Juga apa yang dialami oleh sahabat Anshar yang bernama Haizum, ketika ia mengejar musuh yang ada di depannya, tiba-tiba ia mendengar suara cambuk di atas kepala musuh yang dikejar dan suara penunggang kuda berteriak, “Maju, hai Haizum.” Setelah kejadian aneh itu, lalu ia menceritakan kepada Rasulullah ﷺ. Beliau berkata, “Kamu benar, itu adalah dari bala bantuan langit ketiga.” (Riwayat Muslim,II:93).
Tanda-tanda kegagalan pada barisan kaum musyrikin mulai tampak. Mereka mulai berjatuhan menghadapi serangan kaum muslimin. Peperangan hampir berakhir, mereka banyak yang melarikan diri.
Adapun Abu Jahal, ketika melihat adanya kegoncangan di barisannya, ia berusaha tegar menghadapi arus tersebut, ia memberi motivasi kepada pasukannya.

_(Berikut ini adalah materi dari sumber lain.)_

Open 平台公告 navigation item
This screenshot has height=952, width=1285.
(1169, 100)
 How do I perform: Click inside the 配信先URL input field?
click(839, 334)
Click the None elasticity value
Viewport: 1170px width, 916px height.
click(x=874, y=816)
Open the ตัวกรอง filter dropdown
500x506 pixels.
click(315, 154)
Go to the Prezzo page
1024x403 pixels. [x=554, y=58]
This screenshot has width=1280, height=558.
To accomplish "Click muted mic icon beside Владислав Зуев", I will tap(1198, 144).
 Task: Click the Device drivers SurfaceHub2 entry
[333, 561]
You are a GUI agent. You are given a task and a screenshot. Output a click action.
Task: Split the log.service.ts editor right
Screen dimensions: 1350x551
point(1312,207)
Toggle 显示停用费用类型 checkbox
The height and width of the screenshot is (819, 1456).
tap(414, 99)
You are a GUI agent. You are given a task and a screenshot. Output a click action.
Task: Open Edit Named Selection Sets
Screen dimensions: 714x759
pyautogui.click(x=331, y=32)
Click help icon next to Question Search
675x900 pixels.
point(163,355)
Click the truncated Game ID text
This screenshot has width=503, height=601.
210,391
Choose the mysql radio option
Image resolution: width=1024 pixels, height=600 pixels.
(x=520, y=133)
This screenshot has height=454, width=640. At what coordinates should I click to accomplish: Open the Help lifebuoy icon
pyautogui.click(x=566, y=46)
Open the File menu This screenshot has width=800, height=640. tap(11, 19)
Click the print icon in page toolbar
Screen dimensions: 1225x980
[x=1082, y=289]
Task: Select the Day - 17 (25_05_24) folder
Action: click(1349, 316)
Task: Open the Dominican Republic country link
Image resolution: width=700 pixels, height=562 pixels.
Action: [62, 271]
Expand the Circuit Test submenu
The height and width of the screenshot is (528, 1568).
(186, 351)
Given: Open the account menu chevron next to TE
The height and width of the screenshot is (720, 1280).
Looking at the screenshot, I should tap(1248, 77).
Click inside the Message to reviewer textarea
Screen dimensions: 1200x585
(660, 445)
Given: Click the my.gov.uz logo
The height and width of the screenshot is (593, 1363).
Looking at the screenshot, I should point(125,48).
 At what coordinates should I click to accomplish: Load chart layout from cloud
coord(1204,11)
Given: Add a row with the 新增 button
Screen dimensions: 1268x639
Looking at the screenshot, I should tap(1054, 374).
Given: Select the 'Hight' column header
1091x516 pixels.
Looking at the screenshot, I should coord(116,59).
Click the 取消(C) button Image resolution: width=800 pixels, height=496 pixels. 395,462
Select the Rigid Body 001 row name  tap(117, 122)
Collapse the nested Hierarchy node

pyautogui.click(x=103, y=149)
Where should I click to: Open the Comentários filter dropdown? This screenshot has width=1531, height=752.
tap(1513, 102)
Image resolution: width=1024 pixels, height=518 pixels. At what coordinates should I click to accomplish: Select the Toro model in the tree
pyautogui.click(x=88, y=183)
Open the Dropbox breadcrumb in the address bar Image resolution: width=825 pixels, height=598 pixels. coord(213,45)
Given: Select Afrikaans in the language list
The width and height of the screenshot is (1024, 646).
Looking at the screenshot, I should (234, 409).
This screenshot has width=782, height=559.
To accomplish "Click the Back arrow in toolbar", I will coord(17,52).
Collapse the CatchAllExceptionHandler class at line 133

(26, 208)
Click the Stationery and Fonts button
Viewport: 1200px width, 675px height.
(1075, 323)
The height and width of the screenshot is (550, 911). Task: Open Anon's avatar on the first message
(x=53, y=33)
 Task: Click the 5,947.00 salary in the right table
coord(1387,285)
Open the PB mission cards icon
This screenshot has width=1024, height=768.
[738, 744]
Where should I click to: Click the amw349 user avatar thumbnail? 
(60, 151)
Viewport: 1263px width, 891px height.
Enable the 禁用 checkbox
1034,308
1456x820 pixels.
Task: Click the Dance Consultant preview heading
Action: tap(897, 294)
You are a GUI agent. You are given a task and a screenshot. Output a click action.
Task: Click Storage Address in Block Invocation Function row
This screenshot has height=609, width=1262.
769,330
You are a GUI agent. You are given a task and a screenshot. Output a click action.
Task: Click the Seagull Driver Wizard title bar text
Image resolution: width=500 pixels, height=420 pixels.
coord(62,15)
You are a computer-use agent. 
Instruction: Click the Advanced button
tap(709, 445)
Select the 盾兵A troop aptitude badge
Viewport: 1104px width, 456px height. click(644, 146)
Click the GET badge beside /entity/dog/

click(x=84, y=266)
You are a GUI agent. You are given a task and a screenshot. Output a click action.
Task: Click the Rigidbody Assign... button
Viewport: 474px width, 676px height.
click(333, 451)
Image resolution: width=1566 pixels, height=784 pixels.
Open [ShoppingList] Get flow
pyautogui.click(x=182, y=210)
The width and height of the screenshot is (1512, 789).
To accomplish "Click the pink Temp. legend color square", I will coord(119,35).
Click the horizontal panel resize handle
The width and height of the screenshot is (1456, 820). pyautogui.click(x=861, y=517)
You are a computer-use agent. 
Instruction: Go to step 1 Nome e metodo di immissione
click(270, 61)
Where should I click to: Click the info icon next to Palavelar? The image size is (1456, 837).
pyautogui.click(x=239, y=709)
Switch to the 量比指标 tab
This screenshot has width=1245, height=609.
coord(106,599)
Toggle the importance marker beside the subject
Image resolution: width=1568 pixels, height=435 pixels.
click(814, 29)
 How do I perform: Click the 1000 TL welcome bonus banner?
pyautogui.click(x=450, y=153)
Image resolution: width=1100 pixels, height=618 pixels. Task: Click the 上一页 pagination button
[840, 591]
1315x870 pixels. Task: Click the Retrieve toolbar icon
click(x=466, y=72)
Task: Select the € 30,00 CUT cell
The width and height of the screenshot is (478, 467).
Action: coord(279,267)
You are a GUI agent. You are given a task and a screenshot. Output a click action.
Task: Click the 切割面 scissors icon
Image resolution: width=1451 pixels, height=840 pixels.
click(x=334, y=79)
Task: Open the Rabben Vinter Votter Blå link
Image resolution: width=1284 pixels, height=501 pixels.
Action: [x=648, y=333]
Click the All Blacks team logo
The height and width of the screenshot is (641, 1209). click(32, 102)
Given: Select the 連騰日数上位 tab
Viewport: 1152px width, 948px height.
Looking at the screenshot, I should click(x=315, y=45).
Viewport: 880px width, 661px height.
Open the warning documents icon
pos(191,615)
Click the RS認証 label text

Dengan kesombongannya, ia mengatakan, “Larinya Suraqah (Iblis) jangan membuat kalian kalah, karena dia berada di atas perjanjian dengan muhammad. Terbunuhnya Uthbah, Syaibah dan al-Walid jangan sampai membuat kalian takut karena mereka tergesa-gesa. Demi Latta dan Uzza, kita tidak akan kembali sebelum menundukkan mereka di bukit ini. Balaslah serangan mereka.”
Akan tetapi hakikat kesombongan itu segera tampak di hadapannya. Tidak lama kemudian, barisan kaum musyrikin bercerai berai karena serangan kaum muslimin yang begitu dahsyat.
Ketika itu Abu Jahal tampak berkeliaran di atas kudanya di antara kaum muslimin. Kematian pun menantikannya, melalui tangan dua anak kecil dari Anshar yaitu : Mu’adz bin Amru bin al-Jamuh dan Mu’awwadz bin Afra’. Setelah perang berakhir, Rasulullah ﷺ berkata, “Siapa yang dapat melihat apa yang diperbuat oleh Abu Jahal?” Akhirnya orang-orang pun bertebaran mencari Abu Jahal.
Ia pun berhasil ditemukan oleh Abdullah bin Mas’ud, kemudian Ibnu Mas’ud menginjak leher dan menarik jenggot Abu Jahal seraya berkata, “Hai musuh Allah, apakah kamu merasa telah dinista oleh Allah?” Abu Jahal menjawab, “Dengan apa Ia menistakan aku? Apakah nista orang yang di bunuh oleh kaum kerabatnya sendiri?”
Kemudian, ia berkata, “Untuk siapakah kemenangan hari ini?” Ibnu Mas’ud menjawab: “Untuk Allah dan Rasul-Nya.” Lalu, ia berkata, “Dengan susah payah, kedudukanmu telah naik, wahai pengembala kambing!” (ketika di Makah Ibnu Mas’ud termasuk salah seorang pengembala kambing).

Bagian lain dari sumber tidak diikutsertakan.